(REQUEST):
Format the portion of the records below that opens with the line containing "Switch to the Device" and closes with the line containing "pos(419,167)", both included, as a Markdown table with the columns No. and Line. Number each row and omit blank lines.

(SOURCE MATERIAL):
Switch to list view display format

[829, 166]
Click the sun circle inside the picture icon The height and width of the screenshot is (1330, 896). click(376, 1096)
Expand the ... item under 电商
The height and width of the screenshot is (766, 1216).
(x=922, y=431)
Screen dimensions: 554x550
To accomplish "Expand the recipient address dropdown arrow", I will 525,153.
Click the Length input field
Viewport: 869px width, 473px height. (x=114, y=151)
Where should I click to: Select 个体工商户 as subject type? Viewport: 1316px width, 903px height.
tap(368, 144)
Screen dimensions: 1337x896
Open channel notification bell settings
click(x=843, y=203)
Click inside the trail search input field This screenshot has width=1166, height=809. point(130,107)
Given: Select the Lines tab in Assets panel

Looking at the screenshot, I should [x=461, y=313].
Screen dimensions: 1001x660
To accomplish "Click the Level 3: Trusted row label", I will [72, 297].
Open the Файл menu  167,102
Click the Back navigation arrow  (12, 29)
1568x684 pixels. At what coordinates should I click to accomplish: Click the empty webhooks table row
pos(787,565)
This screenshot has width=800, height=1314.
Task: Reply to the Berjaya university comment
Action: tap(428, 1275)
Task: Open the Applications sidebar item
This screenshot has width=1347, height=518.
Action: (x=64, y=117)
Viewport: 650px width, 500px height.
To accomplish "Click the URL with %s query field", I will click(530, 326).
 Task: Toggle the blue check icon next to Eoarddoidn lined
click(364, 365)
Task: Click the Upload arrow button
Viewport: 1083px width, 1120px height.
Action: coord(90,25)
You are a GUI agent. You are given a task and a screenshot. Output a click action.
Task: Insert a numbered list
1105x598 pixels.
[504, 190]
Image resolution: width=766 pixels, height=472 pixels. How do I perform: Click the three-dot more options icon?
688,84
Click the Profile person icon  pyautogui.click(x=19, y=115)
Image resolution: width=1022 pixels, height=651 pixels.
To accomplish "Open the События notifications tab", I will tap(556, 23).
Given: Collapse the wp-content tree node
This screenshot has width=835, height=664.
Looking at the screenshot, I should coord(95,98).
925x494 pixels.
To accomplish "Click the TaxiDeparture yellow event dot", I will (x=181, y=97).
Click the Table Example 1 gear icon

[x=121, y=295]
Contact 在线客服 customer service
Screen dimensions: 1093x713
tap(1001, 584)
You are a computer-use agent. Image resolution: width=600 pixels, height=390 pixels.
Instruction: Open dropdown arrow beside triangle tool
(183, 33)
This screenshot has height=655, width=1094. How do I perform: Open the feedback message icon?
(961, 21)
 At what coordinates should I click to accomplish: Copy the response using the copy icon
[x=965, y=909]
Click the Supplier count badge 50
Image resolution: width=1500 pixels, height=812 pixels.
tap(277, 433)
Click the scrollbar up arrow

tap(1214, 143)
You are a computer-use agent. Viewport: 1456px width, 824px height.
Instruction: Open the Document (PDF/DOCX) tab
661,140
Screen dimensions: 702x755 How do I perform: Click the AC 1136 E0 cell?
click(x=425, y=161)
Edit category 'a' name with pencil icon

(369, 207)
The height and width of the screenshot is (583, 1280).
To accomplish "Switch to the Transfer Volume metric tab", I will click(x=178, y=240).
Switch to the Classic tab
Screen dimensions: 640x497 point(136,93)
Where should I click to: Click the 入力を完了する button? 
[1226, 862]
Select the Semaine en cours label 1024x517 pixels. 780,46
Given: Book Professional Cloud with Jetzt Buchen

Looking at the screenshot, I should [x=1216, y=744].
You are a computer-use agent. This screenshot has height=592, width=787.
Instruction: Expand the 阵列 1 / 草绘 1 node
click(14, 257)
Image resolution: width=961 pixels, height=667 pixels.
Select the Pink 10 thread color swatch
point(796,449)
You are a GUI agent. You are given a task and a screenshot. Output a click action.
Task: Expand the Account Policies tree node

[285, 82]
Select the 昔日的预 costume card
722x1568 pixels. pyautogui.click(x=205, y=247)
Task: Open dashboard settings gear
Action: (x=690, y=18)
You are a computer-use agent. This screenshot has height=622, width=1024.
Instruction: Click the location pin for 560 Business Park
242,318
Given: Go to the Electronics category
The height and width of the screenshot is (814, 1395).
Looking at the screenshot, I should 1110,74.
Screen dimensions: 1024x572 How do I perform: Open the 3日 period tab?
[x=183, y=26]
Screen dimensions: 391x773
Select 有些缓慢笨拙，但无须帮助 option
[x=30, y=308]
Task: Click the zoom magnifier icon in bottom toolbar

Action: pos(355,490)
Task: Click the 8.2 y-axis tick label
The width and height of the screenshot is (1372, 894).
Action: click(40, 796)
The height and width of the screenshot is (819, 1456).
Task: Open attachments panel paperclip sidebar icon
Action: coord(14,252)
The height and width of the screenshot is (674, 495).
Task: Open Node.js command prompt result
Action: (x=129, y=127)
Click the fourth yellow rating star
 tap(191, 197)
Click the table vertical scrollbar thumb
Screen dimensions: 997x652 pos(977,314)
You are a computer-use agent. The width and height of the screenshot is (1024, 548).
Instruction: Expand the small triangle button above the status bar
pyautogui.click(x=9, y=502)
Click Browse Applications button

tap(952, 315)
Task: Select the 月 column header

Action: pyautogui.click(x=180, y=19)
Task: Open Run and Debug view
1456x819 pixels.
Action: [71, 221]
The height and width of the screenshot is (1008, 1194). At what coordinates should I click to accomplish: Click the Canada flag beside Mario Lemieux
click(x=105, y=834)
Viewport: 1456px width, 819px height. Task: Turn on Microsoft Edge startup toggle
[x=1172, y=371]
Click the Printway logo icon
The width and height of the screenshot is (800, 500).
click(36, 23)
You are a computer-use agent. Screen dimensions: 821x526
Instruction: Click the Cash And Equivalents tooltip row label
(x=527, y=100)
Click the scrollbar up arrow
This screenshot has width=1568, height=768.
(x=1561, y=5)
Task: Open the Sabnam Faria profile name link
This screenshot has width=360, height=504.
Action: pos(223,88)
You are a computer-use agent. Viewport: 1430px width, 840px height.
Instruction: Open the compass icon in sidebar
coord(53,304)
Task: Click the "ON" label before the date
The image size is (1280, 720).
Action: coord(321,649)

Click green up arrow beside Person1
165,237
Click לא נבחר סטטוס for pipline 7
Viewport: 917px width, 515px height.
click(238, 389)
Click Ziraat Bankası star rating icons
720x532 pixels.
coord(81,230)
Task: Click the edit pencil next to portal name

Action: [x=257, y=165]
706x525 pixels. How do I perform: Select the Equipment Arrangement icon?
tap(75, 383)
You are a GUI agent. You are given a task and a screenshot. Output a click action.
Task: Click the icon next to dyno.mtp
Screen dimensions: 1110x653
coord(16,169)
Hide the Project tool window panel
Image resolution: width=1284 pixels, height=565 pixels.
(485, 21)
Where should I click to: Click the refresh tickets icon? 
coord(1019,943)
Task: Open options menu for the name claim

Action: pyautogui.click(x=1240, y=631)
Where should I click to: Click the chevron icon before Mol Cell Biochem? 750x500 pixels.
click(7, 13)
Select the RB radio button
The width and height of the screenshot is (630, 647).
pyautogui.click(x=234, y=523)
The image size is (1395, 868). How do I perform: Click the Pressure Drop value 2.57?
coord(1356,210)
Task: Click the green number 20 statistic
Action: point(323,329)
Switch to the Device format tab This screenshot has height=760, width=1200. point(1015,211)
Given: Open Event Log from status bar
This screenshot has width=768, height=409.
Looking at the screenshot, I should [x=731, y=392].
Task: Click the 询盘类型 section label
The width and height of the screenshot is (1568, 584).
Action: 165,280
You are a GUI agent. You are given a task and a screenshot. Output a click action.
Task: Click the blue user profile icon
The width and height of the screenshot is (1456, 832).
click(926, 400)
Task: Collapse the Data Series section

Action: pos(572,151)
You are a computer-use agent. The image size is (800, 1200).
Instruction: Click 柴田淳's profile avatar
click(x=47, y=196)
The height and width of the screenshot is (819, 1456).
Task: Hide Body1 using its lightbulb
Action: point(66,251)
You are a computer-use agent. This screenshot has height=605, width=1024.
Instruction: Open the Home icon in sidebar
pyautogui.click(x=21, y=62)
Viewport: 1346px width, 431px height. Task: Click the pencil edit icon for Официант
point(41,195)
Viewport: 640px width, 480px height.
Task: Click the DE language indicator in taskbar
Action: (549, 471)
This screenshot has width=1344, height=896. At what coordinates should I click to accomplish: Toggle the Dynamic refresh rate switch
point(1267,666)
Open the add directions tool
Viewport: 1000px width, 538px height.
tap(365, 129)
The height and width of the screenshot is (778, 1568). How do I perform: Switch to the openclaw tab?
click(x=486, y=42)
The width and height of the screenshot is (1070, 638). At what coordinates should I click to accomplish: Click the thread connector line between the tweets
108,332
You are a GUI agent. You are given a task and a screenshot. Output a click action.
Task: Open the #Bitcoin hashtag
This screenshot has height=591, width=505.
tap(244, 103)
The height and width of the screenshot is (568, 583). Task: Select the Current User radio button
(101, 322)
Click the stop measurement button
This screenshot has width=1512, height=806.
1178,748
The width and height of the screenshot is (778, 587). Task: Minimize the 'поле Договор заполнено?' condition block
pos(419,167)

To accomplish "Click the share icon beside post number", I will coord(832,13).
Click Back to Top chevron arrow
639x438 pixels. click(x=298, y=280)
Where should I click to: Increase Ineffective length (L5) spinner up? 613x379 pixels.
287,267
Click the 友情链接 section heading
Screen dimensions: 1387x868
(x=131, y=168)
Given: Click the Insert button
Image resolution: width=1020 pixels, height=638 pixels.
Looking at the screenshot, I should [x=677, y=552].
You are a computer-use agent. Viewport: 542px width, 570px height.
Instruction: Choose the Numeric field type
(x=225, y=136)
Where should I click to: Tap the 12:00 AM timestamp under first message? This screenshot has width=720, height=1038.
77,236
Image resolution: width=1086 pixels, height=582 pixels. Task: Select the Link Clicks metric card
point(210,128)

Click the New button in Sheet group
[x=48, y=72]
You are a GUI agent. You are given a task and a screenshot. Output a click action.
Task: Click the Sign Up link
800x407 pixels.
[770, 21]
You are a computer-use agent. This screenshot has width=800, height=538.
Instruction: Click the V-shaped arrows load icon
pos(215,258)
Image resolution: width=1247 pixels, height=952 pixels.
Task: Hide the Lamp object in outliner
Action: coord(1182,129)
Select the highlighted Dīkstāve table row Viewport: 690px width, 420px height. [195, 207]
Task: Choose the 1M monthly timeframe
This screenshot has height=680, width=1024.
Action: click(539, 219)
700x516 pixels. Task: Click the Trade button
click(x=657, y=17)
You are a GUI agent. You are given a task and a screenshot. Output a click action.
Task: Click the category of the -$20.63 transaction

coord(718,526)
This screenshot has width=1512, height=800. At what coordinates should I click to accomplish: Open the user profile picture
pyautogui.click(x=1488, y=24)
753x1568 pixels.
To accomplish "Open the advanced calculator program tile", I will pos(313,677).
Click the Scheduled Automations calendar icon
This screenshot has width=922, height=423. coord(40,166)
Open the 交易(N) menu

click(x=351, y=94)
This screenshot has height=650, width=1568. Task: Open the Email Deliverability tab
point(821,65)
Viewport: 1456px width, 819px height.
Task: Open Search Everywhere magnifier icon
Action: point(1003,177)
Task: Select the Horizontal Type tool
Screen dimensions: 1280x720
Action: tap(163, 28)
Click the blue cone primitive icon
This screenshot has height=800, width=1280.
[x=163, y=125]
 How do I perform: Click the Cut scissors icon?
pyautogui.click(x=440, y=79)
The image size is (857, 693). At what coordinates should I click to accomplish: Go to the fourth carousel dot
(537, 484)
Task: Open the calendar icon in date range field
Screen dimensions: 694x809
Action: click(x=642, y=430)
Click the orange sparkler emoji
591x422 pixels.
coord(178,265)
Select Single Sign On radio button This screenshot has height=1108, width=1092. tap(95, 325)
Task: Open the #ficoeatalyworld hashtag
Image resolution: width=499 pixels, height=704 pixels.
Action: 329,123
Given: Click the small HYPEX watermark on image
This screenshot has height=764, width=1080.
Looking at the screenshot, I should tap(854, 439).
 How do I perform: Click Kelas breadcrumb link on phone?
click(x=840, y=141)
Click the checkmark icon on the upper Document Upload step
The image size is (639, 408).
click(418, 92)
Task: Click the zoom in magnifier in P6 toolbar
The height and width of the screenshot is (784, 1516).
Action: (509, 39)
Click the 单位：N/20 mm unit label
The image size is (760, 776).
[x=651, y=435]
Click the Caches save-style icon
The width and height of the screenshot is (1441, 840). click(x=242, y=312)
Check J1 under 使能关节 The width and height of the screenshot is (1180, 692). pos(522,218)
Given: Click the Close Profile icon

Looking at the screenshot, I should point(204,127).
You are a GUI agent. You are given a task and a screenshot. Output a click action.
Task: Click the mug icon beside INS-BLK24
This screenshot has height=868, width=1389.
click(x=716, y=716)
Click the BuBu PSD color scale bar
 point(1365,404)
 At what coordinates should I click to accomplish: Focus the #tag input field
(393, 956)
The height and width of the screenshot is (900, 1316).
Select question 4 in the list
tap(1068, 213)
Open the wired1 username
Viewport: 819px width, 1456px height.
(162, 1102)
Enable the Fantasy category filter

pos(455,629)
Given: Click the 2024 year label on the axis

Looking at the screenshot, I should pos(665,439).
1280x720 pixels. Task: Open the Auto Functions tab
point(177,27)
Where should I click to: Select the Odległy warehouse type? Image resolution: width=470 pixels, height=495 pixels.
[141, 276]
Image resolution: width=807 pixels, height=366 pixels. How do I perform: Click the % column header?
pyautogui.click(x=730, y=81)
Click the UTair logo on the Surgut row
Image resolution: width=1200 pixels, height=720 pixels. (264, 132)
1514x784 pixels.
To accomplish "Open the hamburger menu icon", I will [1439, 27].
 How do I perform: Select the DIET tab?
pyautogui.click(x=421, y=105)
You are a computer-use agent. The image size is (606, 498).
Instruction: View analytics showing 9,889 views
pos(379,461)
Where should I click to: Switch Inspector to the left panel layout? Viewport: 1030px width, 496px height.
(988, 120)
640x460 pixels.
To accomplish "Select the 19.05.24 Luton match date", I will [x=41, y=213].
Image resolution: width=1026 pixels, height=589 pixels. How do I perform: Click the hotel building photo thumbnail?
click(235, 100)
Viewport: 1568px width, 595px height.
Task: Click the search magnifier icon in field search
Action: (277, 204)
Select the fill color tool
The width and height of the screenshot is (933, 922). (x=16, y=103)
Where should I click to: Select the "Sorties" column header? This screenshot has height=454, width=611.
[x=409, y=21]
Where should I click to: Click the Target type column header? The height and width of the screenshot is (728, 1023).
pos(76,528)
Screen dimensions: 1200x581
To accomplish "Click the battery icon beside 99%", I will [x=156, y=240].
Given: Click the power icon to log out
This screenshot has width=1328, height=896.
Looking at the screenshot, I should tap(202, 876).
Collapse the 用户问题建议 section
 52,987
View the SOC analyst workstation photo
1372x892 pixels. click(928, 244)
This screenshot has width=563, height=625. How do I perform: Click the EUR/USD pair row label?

(EXPECTED OUTPUT):
| No. | Line |
|---|---|
| 1 | Switch to the Device format tab This screenshot has height=760, width=1200. point(1015,211) |
| 2 | Given: Open Event Log from status bar |
| 3 | This screenshot has width=768, height=409. |
| 4 | Looking at the screenshot, I should [x=731, y=392]. |
| 5 | Task: Click the 询盘类型 section label |
| 6 | The width and height of the screenshot is (1568, 584). |
| 7 | Action: 165,280 |
| 8 | You are a GUI agent. You are given a task and a screenshot. Output a click action. |
| 9 | Task: Click the blue user profile icon |
| 10 | The width and height of the screenshot is (1456, 832). |
| 11 | click(926, 400) |
| 12 | Task: Collapse the Data Series section |
| 13 | Action: pos(572,151) |
| 14 | You are a computer-use agent. The image size is (800, 1200). |
| 15 | Instruction: Click 柴田淳's profile avatar |
| 16 | click(x=47, y=196) |
| 17 | The height and width of the screenshot is (819, 1456). |
| 18 | Task: Hide Body1 using its lightbulb |
| 19 | Action: point(66,251) |
| 20 | You are a computer-use agent. This screenshot has height=605, width=1024. |
| 21 | Instruction: Open the Home icon in sidebar |
| 22 | pyautogui.click(x=21, y=62) |
| 23 | Viewport: 1346px width, 431px height. Task: Click the pencil edit icon for Официант |
| 24 | point(41,195) |
| 25 | Viewport: 640px width, 480px height. |
| 26 | Task: Click the DE language indicator in taskbar |
| 27 | Action: (549, 471) |
| 28 | This screenshot has width=1344, height=896. At what coordinates should I click to accomplish: Toggle the Dynamic refresh rate switch |
| 29 | point(1267,666) |
| 30 | Open the add directions tool |
| 31 | Viewport: 1000px width, 538px height. |
| 32 | tap(365, 129) |
| 33 | The height and width of the screenshot is (778, 1568). How do I perform: Switch to the openclaw tab? |
| 34 | click(x=486, y=42) |
| 35 | The width and height of the screenshot is (1070, 638). At what coordinates should I click to accomplish: Click the thread connector line between the tweets |
| 36 | 108,332 |
| 37 | You are a GUI agent. You are given a task and a screenshot. Output a click action. |
| 38 | Task: Open the #Bitcoin hashtag |
| 39 | This screenshot has height=591, width=505. |
| 40 | tap(244, 103) |
| 41 | The height and width of the screenshot is (568, 583). Task: Select the Current User radio button |
| 42 | (101, 322) |
| 43 | Click the stop measurement button |
| 44 | This screenshot has width=1512, height=806. |
| 45 | 1178,748 |
| 46 | The width and height of the screenshot is (778, 587). Task: Minimize the 'поле Договор заполнено?' condition block |
| 47 | pos(419,167) |